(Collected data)

━━━━━━━━━━━━━━━━━━━━

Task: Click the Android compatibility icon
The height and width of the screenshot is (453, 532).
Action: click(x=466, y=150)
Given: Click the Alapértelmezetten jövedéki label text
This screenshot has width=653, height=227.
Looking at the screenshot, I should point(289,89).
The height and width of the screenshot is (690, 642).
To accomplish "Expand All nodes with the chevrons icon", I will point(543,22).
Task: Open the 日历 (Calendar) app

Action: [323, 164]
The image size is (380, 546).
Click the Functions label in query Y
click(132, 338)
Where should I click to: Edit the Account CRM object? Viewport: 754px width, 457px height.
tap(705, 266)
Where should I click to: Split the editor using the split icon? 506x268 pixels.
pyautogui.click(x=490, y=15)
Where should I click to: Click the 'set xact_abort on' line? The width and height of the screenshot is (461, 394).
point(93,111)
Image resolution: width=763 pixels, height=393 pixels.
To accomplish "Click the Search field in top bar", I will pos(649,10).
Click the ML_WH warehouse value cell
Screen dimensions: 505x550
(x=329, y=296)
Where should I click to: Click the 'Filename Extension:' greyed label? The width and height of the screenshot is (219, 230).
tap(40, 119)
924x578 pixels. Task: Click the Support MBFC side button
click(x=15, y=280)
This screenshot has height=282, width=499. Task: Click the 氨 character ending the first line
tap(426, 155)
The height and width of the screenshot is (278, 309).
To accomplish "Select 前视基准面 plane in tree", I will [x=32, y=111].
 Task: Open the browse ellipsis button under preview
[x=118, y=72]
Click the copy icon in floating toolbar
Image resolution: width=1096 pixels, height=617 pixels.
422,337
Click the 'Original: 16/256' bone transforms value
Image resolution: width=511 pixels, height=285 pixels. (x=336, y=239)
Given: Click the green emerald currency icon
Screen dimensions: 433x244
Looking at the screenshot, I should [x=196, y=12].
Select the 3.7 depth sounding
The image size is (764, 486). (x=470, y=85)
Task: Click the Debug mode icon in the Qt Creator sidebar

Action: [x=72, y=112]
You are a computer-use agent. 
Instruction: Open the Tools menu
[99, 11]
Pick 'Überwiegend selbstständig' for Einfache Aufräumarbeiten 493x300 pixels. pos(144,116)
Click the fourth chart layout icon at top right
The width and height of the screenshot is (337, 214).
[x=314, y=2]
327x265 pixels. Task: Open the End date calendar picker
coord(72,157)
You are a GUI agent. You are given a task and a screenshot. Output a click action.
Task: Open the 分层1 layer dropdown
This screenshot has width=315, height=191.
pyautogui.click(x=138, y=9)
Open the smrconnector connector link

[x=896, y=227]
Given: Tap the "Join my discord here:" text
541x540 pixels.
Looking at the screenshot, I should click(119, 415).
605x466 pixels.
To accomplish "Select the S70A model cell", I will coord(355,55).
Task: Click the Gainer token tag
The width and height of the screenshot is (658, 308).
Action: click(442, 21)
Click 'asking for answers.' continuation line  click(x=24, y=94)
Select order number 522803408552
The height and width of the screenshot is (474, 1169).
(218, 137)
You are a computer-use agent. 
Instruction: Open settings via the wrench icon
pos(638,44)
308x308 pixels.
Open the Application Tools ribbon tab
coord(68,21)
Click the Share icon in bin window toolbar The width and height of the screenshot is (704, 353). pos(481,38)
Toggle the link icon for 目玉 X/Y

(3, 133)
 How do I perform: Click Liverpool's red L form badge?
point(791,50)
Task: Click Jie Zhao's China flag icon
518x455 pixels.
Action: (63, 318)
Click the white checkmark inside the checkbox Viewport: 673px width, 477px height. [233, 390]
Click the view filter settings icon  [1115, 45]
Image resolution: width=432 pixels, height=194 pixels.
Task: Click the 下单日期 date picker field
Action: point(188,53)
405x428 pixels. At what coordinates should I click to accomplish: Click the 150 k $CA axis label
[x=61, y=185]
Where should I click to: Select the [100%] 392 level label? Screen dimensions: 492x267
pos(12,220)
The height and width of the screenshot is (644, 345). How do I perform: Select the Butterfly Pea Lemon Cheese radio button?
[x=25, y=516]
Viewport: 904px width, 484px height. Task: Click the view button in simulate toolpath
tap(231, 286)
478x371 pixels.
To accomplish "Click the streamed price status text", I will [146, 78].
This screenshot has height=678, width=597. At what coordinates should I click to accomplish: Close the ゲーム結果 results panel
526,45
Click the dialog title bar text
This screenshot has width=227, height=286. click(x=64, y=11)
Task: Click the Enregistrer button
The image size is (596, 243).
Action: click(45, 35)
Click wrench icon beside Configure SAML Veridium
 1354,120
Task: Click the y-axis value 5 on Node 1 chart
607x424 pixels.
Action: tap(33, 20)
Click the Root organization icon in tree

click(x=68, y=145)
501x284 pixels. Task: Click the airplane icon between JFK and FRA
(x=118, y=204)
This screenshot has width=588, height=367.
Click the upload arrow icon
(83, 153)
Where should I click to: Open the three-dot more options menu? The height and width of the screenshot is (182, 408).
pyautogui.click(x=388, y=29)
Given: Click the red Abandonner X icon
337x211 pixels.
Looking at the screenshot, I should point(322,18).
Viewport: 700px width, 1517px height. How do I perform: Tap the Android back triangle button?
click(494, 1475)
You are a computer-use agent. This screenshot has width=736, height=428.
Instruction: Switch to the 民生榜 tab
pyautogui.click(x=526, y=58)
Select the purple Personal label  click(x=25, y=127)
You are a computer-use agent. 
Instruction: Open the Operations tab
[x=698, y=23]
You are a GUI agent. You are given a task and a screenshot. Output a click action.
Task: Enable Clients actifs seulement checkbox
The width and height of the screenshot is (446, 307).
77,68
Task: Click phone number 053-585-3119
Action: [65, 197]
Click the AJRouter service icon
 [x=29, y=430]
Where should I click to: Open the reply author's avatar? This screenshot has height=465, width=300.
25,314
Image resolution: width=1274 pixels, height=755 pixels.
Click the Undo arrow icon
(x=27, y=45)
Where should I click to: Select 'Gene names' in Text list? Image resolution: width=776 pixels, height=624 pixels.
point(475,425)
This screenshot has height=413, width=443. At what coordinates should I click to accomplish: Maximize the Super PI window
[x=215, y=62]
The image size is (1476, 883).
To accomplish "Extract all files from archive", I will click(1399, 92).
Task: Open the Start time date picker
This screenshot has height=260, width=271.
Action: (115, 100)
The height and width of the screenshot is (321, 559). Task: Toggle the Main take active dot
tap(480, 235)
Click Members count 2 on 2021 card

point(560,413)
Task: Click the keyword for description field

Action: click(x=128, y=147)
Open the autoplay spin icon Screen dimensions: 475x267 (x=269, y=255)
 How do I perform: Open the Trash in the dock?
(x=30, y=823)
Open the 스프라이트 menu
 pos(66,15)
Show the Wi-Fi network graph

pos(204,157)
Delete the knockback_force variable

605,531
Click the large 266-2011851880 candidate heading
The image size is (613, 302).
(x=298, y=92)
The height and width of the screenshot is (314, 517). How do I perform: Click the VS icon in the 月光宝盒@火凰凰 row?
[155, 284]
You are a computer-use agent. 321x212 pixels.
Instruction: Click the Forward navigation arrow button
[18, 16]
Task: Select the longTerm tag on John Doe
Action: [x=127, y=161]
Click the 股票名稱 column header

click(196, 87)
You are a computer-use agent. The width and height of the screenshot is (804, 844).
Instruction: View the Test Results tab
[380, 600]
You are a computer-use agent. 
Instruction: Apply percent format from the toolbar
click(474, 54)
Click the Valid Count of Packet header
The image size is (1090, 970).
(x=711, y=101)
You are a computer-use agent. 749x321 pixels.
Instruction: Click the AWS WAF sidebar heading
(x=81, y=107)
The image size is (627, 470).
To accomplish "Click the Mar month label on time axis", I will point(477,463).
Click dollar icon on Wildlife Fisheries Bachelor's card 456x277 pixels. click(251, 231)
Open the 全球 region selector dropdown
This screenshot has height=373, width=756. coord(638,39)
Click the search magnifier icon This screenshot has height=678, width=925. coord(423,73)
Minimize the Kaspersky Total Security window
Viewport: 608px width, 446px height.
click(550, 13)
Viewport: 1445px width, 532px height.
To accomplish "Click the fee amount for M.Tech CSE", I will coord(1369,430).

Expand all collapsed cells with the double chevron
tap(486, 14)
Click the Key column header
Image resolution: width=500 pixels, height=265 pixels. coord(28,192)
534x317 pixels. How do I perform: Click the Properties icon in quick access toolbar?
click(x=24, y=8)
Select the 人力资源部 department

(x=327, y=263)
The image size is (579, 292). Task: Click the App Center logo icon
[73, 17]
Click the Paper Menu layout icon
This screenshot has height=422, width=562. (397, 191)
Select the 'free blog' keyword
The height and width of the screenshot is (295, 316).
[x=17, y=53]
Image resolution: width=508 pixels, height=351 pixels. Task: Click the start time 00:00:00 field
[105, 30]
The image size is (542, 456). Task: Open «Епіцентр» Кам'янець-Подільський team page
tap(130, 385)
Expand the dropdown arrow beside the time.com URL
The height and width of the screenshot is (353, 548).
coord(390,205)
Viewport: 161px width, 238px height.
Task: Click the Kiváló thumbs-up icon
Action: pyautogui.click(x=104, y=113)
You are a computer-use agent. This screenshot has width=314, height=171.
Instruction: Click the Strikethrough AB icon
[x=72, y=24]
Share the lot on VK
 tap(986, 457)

━━━━━━━━━━━━━━━━━━━━

→ What you will do
Pull each line containing the word "checkbox" out of the data above.

→ Solution
Click the white checkmark inside the checkbox Viewport: 673px width, 477px height. [233, 390]
Task: Enable Clients actifs seulement checkbox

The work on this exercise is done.